ROLLING THUNDER CYCLOCROSS RACE

November 1st and 2nd

Rolling Thunder Cyclocross Race November 1st and 2nd

Friday, March 13, 2009

New Blog - Brad Morgan Cycling Coach (P.U.R.E. Bike Coaching)

If you've raced in Montana then you know who Brad Morgan is. In the past I've given him nicknames such as "Bad" Brad Morgan and "Hardman" Morgan. His team refers to him as Brad "Nails" Morgan. He's racked up some legendary Montana racing stories and he's ready to share that knowledge with you. Recently he became certified as a USA Cycling Level 2 coach. He's got a new blog and is willing to share his secrets on excelling as a "Working Man Cyclist." I really liked the idea so I shot Brad an email to see if he'd answer a couple questions for mtcx.com. Here's his responses (Thanks Brad):

What services do you provide? Training Plans? Wind Tunnel Testing :)?

I am still developing a plan for what all I am going to be able to offer. This is just something that interests me, and I thought I'd give it a try and see how it goes. If people have general questions they need answered, want rough ideas for training plans, on the bike testing to determine functional threshold and training zones, or full on personal coaching, I'd like to be able to help them. I also plan to become certified for bike fitting, so I can help people address those issues in the near future, as well. The wind tunnel testing is just a few years down the road at this point, but I'll put you down for first one in the tunnel when it's up and running.

Will you post on the blog regularly? If yes, what can we expect from your posts?
I hope to be able to post about once a week or so at first. I plan on posting some general training tips, race reports, and progress reports on my own training as well as the training of any potential clients who are interested in sharing their info on the blog. Hopefully, people like it and I can post more frequently as time goes by. I'm not much of a writer, so we'll see how it goes.

What was the deciding factor in you attending the USA Cycling certification clinic and becoming a coach?
This coaching thing has just been an interest of mine for a few years now. I figured attending the clinic would be a good experience. Even if I didn't decide to become a coach, I figured I learn some good stuff to help me with my own training. I have never been smart enough to have a coach help me, so I have tried to learn a few things over the years to help myself become a better, smarter racer. Now, I feel like I have acquired a good base of knowledge, and I would like to use that to help others who are confused or don't have a clear idea of which direction to focus their training in. I definitely don't claim to have all of the answers, or have a secret new training plan to guarantee victory, but I think I can help people get pointed in the right direction and make some significant strides towards attaining their goals. I don't have any grand plans of quitting my day job to run a coaching business, although that would be pretty cool if I could make it work.

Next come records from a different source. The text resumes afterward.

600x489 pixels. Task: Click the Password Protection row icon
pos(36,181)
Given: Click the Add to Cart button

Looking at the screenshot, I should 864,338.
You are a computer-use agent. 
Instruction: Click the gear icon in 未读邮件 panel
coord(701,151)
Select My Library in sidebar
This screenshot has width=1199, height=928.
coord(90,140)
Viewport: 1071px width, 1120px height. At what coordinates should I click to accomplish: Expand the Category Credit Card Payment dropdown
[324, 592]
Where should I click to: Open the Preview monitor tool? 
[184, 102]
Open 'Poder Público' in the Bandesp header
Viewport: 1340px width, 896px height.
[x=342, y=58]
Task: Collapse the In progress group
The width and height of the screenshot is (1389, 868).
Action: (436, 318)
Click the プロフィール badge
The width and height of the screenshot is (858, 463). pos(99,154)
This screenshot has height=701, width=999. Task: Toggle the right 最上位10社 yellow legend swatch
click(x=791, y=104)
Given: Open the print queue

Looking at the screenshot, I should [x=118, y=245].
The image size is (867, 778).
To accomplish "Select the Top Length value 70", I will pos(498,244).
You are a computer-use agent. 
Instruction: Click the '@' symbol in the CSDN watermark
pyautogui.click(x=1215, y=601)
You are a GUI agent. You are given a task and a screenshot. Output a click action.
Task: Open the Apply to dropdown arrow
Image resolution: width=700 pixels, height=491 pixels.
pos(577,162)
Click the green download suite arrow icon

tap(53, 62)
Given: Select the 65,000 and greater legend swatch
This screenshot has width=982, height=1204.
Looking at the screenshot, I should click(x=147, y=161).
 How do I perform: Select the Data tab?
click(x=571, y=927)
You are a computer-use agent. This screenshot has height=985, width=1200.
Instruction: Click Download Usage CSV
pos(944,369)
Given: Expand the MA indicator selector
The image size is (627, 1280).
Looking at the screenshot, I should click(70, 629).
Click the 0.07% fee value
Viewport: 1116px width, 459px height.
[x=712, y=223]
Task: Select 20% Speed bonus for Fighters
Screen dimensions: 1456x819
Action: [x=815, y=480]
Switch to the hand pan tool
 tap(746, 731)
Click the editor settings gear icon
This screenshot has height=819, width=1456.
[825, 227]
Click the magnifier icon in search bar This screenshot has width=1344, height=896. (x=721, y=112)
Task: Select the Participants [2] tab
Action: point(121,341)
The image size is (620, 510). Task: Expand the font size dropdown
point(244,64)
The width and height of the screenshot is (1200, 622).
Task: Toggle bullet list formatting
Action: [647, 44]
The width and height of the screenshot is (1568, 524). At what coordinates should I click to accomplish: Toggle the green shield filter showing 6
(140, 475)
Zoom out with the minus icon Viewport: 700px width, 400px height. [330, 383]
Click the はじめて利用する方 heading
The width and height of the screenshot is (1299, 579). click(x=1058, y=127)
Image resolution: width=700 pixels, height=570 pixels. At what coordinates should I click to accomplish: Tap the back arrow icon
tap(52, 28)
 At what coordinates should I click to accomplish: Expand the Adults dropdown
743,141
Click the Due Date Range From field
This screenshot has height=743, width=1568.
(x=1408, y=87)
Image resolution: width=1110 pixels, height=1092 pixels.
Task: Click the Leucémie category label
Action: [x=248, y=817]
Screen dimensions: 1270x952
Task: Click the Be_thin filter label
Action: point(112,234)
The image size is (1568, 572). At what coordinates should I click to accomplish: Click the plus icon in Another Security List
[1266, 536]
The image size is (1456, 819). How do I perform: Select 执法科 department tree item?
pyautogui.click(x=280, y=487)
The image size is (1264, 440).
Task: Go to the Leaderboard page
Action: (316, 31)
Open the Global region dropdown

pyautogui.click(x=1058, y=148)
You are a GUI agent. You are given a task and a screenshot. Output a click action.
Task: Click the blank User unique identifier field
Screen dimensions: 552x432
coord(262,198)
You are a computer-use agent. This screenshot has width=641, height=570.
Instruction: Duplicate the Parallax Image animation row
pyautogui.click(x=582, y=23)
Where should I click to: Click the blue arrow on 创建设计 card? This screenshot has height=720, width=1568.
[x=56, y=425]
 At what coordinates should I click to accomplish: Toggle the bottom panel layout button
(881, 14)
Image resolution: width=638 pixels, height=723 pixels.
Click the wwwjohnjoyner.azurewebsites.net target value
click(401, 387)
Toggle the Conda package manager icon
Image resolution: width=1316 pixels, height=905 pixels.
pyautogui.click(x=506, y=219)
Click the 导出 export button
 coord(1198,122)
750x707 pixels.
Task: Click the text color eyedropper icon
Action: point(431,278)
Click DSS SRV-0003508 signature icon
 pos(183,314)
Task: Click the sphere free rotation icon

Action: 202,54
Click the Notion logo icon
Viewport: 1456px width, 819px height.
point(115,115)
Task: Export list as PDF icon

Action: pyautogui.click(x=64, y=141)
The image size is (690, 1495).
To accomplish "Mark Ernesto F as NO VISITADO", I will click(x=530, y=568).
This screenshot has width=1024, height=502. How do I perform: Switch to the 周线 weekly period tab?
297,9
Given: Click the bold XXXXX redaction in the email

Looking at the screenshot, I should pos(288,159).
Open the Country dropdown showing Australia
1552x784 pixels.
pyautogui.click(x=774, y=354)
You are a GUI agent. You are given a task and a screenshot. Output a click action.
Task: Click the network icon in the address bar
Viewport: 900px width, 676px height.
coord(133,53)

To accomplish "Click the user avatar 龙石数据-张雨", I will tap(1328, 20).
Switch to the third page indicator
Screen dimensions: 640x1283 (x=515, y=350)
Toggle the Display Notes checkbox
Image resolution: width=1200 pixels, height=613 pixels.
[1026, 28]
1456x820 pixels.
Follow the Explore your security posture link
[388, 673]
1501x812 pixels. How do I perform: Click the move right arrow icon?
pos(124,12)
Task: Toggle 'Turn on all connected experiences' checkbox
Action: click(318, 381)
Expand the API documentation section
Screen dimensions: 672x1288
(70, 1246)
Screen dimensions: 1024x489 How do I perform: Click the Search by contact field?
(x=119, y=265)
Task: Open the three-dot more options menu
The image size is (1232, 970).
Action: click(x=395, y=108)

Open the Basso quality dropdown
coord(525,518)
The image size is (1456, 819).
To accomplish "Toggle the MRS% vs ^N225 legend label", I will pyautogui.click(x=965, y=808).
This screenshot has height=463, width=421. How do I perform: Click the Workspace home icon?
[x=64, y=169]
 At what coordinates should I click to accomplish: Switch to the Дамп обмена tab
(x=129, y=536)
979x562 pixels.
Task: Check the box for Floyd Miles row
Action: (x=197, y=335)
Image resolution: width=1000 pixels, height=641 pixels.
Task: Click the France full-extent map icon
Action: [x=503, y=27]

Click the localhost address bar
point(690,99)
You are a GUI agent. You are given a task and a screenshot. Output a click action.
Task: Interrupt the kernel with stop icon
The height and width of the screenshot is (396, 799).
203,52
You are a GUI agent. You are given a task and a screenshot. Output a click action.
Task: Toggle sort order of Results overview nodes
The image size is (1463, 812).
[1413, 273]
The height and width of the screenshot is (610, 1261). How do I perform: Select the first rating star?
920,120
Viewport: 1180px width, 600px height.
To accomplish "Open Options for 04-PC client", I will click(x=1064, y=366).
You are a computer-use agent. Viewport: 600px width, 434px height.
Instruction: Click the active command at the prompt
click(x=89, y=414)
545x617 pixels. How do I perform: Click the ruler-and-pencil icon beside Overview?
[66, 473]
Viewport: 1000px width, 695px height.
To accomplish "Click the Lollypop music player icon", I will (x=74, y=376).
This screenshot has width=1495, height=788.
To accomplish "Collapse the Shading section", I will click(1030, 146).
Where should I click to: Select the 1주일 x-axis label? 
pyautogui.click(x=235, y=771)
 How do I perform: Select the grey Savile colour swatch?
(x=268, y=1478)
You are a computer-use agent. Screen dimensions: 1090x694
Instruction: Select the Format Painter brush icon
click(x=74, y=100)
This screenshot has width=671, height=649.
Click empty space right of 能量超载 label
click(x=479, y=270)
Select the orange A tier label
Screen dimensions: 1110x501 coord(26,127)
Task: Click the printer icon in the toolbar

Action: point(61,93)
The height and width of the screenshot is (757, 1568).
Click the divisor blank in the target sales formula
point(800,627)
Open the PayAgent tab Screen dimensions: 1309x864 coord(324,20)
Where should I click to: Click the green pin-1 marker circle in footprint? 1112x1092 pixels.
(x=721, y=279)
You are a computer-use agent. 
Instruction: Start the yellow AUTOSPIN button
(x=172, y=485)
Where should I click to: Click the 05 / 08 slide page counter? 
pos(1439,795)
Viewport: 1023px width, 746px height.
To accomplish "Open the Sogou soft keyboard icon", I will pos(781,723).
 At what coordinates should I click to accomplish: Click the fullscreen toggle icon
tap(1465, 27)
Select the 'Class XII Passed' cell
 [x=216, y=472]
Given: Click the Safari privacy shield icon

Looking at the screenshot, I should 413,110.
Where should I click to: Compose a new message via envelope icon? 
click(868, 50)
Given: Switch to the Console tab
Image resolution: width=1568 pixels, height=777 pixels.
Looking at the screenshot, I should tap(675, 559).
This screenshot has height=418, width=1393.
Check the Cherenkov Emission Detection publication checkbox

You've had lots of success in road and now in cross, what do you think is the most common trait that you and other successful "working man/woman"
cyclists have?
I guess dedication. When your time is limited, and life is pulling you in many different directions, you have to be dedicated to racing. You really have to want it, and enjoy it, otherwise racing is just to hard. At the end of a long, hard day of working and family commitments, getting on the trainer is usually about the last thing I want to do, but I do it anyways (usually). So many days it would just be easier to say I'm to busy to train today and skip it. Next thing you know, you've skipped as many days as you've trained, and you're off the back when the racing starts.

What motivates you the most to train?

Team. The GAS team is awesome. We are stacked with talented riders, who just happen to be awesome people and great friends as well. There's not one person on our team who wouldn't sacrifice their race to help a teammate win. That's what it's all about. Whether I'm the worker or the go to guy, I want to be the best I can be so my teammates' effort aren't wasted. That's what gets me on the trainer on those days I would rather skip it.

You've won several races by solo efforts at the end, is this something that's pre-mediated with your training or is more of playing to your natural
strengths? Also, do you have a set in stone distance you can hold the pack off, or is all by feel and situation?
A little of both. Sprinting is definatley not my strength, so I try to get away from a group when I can. I spend a vast majority of my training time alone, and I do tend to do some long, hard intervals at the end of rides to kinda simulate the late race solo break, so I do train for it. Sometimes I think it would be a lot easier if I just started working on my sprint, as those solo breaks HURT. I don't have a set in stone distance to hold off the pack, but I'm not afraid to try almost anything the situation dictates, you'll never know if you could have made it if you don't try, right?